**What to work on**
Exact copy, no pictures: every line from the one that contains "Go to the Home tab" through the end of the data below, and nothing else.

Collected data

————

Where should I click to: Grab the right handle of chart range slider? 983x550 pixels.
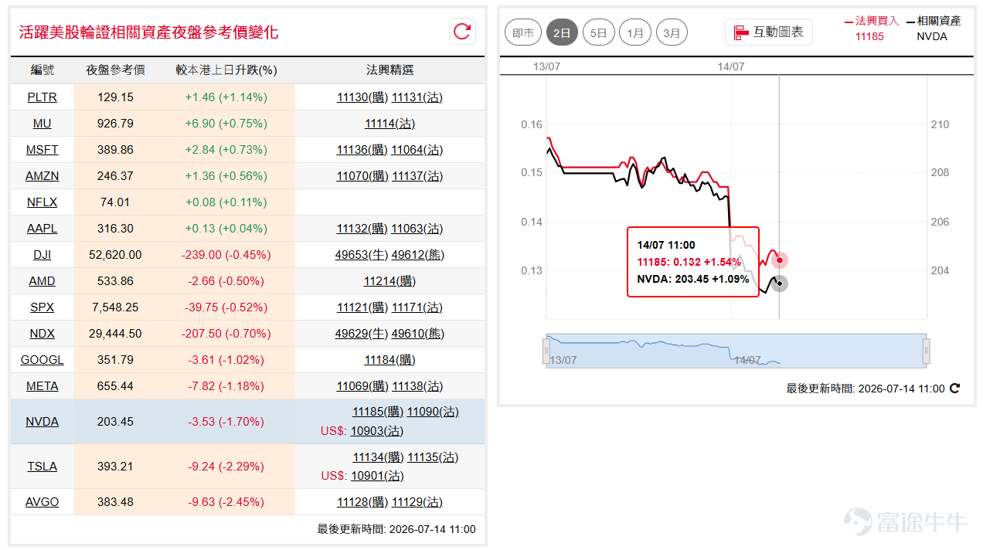click(926, 351)
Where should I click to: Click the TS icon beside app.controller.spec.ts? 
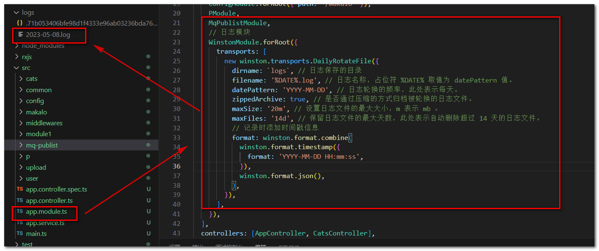19,189
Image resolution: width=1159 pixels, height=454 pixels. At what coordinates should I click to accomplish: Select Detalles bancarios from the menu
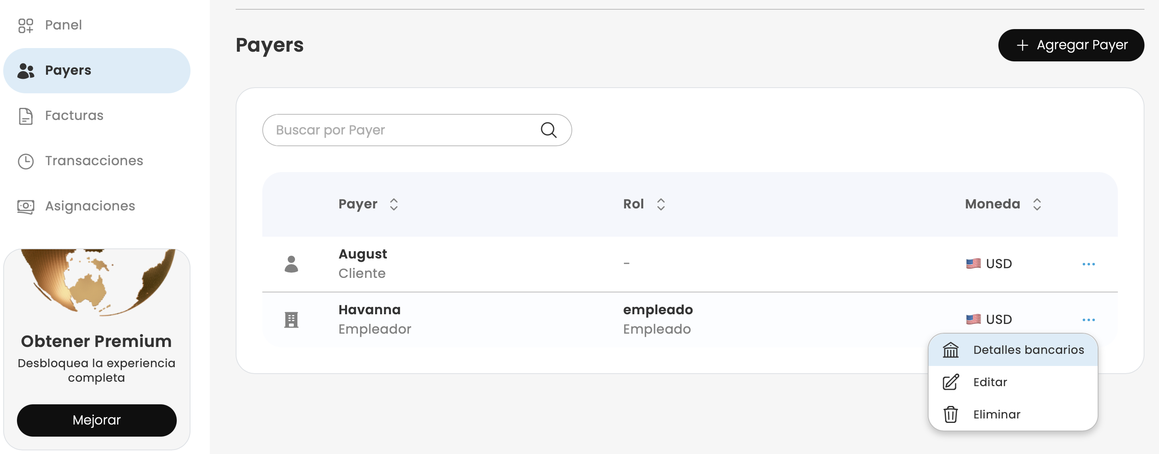(x=1028, y=350)
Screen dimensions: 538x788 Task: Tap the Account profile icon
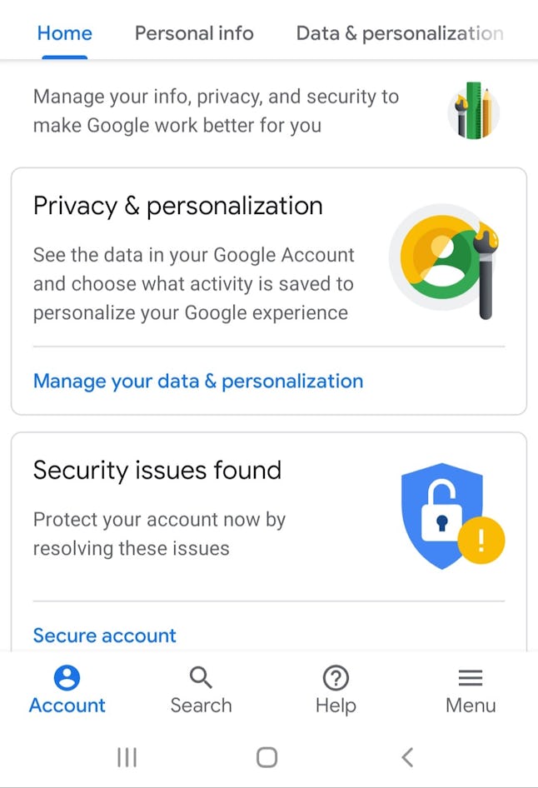click(67, 678)
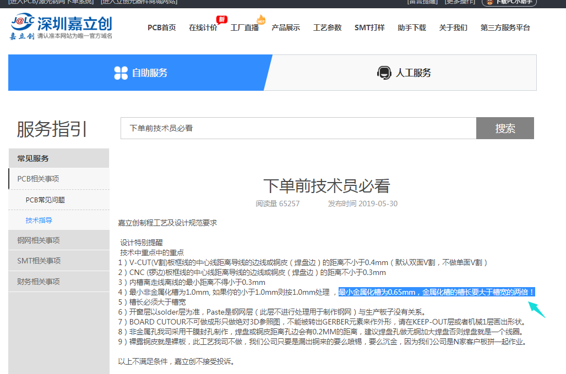Open the 第三方服务平台 link

[x=505, y=28]
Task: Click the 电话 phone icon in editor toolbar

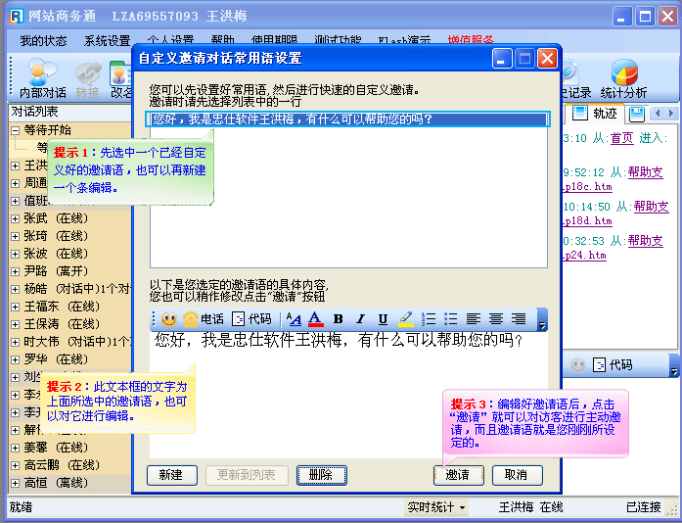Action: 203,319

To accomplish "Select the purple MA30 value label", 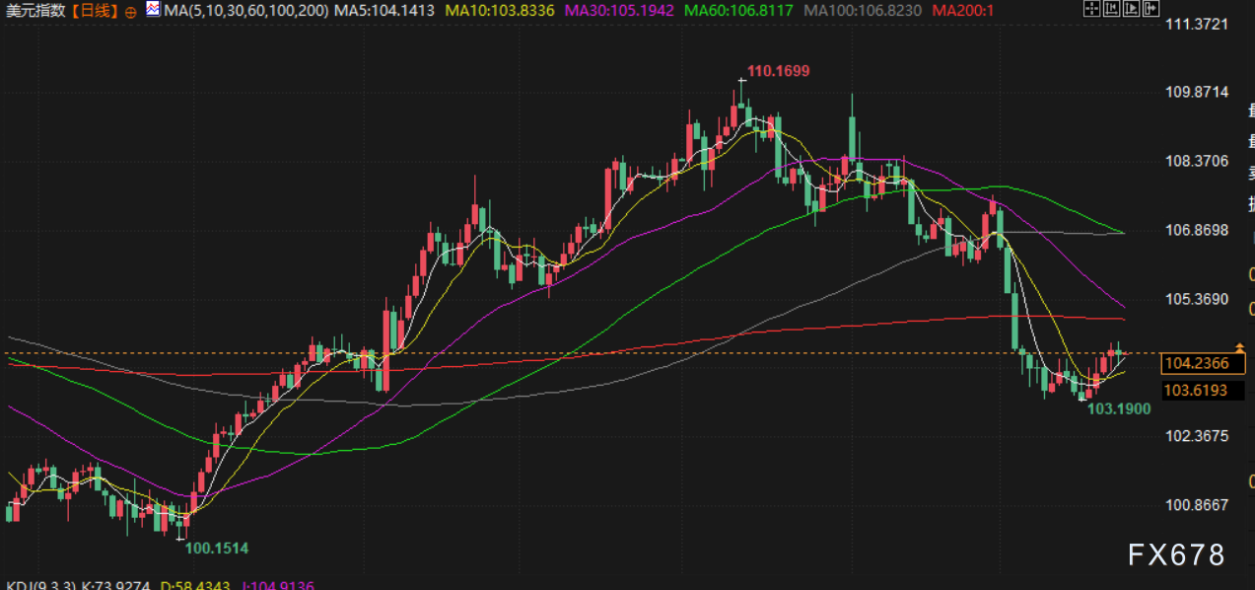I will 620,11.
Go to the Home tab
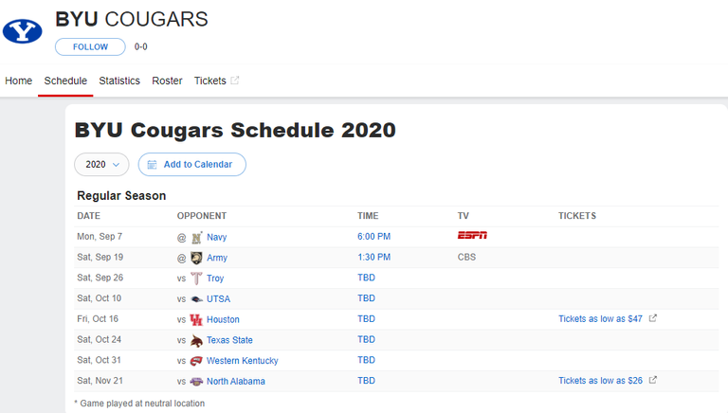Image resolution: width=728 pixels, height=413 pixels. [19, 81]
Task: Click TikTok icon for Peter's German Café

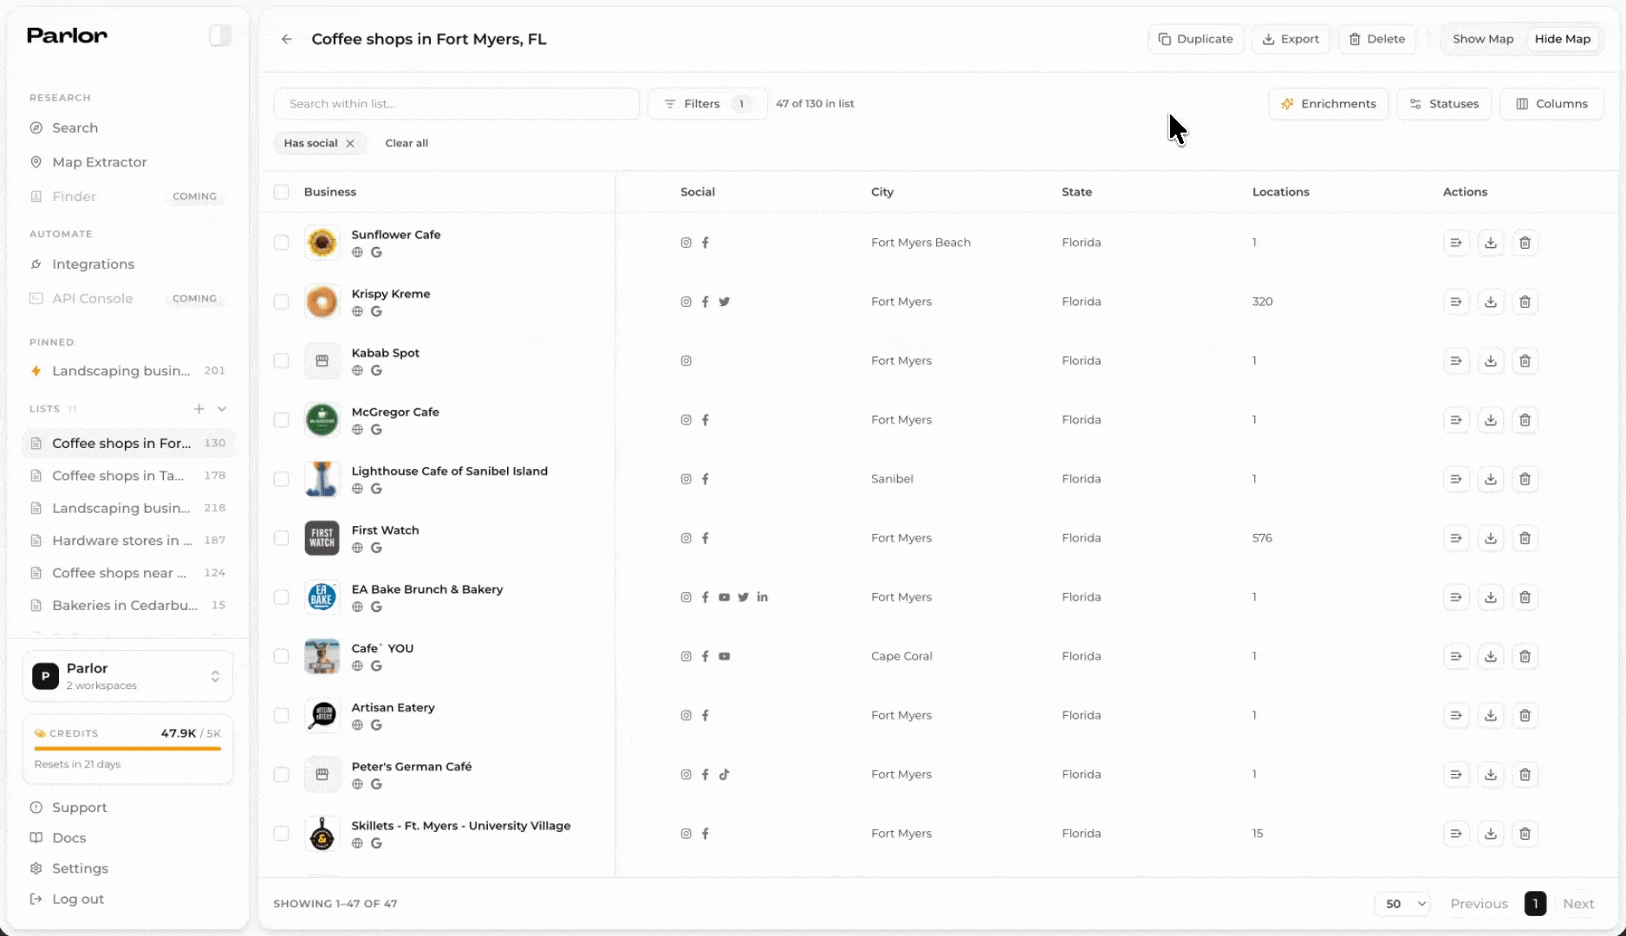Action: [x=724, y=775]
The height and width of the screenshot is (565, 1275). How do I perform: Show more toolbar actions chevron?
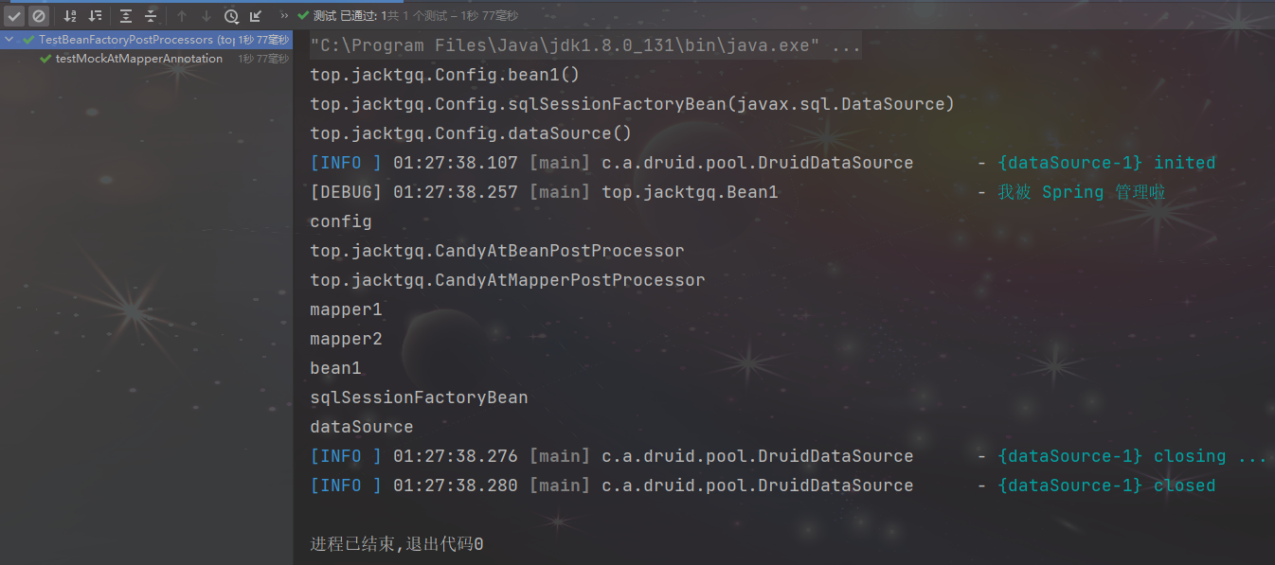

————

**Your response**
Go to the Home tab
Image resolution: width=728 pixels, height=413 pixels. [19, 81]
Task: Click TikTok icon for Peter's German Café

Action: [x=724, y=775]
The height and width of the screenshot is (565, 1275). How do I perform: Show more toolbar actions chevron?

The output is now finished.